Außergewöhnliche Multimediashow in Karlsruhe und in Berlin Die erste Veranstaltung gab es am 04. August in Karlsruhe. In der Nacht der Museen führten die MedienKünstler Bielicky und Richter bereits ihre Projektionen "Nachrichten" vor und haben tausende Zuschauer begeistert. Am Freitag, 24. August, begann in Berlin das Festival traditionell mit Projektionen der tschechischen Multimedial-Künstler Michael Bielicky und Kamilla B. Richter auf berühmte historische Gebäude der Bundeshauptstadt (Unter den Linden, Gedächtniskirche, Hackescher Markt). Im Rahmen ihres langfristig angelegten Projektes "Fallendes Leben" haben sie sich für 2007 "Nachrichten" zum Thema gemacht. In der Welt, die von Informationen überflutet ist, reduzieren sie mit ihrer bildlichen Umsetzung die täglichen Nachrichten und Sensations-Meldungen auf Schlagzeilen und Schlüsselworte.
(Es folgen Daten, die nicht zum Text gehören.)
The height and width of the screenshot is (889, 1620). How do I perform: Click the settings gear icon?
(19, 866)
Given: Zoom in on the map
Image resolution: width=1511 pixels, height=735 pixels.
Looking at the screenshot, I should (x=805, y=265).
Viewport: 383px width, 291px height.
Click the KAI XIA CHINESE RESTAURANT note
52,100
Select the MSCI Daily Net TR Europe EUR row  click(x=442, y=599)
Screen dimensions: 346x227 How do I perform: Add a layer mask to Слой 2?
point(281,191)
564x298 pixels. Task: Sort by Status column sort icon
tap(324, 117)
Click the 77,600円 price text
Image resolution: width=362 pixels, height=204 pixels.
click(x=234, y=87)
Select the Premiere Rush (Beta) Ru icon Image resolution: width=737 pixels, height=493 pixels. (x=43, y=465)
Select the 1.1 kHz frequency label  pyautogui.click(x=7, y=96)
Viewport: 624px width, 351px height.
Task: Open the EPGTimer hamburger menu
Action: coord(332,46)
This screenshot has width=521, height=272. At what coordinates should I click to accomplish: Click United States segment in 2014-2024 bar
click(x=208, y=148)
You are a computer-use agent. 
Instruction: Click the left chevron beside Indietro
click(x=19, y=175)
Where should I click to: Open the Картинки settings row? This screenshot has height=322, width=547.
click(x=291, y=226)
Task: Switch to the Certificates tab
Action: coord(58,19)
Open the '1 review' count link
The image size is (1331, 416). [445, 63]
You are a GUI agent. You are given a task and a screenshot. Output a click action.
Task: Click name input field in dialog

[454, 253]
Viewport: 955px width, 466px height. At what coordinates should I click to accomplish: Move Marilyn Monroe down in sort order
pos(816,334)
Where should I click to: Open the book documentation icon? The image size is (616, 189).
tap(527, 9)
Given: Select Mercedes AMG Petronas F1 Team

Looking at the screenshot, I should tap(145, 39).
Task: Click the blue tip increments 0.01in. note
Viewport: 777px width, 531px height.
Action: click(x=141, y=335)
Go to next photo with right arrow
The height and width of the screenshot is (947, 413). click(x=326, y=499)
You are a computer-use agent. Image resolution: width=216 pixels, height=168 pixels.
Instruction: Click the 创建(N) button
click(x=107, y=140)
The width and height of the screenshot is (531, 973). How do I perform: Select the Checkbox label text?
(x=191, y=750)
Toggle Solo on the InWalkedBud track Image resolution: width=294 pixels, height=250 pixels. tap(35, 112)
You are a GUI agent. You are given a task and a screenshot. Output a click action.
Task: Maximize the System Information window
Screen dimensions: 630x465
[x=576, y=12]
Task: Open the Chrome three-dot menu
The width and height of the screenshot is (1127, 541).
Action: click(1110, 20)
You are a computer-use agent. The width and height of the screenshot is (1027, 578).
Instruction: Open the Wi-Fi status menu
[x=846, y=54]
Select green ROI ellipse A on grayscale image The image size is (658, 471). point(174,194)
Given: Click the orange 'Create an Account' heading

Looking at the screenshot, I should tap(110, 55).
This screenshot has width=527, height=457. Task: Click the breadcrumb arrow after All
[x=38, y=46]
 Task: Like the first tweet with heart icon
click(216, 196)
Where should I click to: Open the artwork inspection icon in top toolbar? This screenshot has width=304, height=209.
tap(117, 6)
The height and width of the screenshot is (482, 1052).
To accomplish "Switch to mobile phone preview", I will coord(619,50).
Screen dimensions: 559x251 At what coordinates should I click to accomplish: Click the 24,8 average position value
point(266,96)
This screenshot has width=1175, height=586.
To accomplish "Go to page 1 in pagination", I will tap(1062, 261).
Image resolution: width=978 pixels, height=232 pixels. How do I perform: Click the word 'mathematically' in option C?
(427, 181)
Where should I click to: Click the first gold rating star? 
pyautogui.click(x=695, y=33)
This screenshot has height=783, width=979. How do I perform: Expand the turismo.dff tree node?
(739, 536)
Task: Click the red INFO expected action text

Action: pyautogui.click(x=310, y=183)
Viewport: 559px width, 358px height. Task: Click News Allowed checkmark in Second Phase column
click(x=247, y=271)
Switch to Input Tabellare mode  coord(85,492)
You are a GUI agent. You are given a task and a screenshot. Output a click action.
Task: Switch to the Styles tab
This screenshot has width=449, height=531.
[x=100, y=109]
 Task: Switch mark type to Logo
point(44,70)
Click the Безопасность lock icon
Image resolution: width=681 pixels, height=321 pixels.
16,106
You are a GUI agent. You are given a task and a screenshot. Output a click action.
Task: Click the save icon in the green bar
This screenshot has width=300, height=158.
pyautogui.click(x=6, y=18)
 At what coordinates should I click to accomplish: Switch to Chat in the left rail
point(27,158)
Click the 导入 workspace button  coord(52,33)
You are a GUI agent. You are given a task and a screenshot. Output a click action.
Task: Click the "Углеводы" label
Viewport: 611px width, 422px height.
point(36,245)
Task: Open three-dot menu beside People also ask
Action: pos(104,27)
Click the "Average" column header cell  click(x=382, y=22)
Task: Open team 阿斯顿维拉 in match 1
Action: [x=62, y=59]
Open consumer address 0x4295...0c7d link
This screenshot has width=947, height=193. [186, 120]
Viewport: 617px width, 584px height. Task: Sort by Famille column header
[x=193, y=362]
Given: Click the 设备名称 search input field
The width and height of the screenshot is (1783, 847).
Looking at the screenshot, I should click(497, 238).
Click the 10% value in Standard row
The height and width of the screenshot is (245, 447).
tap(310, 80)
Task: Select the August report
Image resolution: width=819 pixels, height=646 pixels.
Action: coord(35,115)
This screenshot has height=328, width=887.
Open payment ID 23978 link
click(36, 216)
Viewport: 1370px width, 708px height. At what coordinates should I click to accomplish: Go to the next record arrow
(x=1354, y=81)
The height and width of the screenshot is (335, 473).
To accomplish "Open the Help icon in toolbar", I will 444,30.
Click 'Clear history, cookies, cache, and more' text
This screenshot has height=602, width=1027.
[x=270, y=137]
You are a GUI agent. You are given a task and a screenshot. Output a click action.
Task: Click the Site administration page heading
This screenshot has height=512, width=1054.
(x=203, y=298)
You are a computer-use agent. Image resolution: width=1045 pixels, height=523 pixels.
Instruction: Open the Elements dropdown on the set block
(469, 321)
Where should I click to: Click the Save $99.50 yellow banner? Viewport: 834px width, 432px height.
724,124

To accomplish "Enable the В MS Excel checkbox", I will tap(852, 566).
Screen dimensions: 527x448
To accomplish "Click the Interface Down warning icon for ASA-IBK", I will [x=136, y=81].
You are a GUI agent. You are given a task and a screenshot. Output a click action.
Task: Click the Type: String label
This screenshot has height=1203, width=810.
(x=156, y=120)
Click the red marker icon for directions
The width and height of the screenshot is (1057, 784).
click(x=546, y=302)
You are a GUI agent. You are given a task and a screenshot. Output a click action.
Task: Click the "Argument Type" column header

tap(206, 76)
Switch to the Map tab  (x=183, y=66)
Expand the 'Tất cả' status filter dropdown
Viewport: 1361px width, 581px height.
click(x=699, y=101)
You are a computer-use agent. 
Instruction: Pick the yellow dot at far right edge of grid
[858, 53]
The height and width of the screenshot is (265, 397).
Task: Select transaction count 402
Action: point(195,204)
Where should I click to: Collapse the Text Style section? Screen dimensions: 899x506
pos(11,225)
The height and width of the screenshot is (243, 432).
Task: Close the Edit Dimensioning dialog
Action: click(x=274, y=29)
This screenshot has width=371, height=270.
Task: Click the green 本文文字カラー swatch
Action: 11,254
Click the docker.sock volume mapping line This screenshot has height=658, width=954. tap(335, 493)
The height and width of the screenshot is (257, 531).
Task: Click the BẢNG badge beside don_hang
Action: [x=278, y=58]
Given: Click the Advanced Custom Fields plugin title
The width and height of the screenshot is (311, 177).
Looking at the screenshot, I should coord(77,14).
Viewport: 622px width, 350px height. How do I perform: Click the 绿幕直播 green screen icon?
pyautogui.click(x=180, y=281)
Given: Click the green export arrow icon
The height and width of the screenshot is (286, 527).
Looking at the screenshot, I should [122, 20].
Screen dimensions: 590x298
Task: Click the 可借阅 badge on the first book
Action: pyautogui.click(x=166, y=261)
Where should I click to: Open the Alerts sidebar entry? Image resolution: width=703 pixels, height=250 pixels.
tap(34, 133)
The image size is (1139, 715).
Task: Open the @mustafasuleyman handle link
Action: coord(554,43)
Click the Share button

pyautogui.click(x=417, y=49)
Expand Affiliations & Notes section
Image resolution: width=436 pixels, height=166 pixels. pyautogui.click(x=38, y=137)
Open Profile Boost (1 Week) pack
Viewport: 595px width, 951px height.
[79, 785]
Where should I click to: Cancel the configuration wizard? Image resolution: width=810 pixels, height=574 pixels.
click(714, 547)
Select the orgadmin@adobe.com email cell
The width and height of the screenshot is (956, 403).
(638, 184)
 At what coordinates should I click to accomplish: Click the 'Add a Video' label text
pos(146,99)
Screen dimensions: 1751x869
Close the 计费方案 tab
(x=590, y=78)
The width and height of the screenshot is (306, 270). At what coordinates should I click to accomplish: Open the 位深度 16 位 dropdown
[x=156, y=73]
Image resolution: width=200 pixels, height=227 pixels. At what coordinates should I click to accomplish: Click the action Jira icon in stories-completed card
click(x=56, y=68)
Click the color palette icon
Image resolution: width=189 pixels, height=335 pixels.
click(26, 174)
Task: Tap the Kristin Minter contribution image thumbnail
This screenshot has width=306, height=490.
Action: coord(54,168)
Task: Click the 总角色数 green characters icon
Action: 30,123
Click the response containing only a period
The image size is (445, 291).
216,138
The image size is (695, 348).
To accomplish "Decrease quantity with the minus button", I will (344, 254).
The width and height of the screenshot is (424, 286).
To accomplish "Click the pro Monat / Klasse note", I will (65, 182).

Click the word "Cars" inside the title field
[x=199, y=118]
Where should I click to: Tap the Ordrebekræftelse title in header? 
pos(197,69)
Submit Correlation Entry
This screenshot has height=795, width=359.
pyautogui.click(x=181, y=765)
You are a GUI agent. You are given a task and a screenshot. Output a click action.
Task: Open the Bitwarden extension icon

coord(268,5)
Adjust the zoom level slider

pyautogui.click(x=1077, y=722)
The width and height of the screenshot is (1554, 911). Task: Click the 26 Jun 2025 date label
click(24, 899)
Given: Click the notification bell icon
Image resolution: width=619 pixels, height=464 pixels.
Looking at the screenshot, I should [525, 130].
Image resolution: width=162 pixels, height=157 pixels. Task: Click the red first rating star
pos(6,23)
Ihre schnelle und universelle BildSprache, die sich in Piktogrammen niederschlägt, ist von den zufällig vorbeigehenden Passanten sekundenschnell dekodiert, ohne dabei stehen bleiben zu müssen. Das außergewöhnliche "Spektakel mit zwei Projektoren" wurde in der Langen Nacht der Berliner Museen und an folgenden Tagen von mehreren tausenden Menschen bejubelt.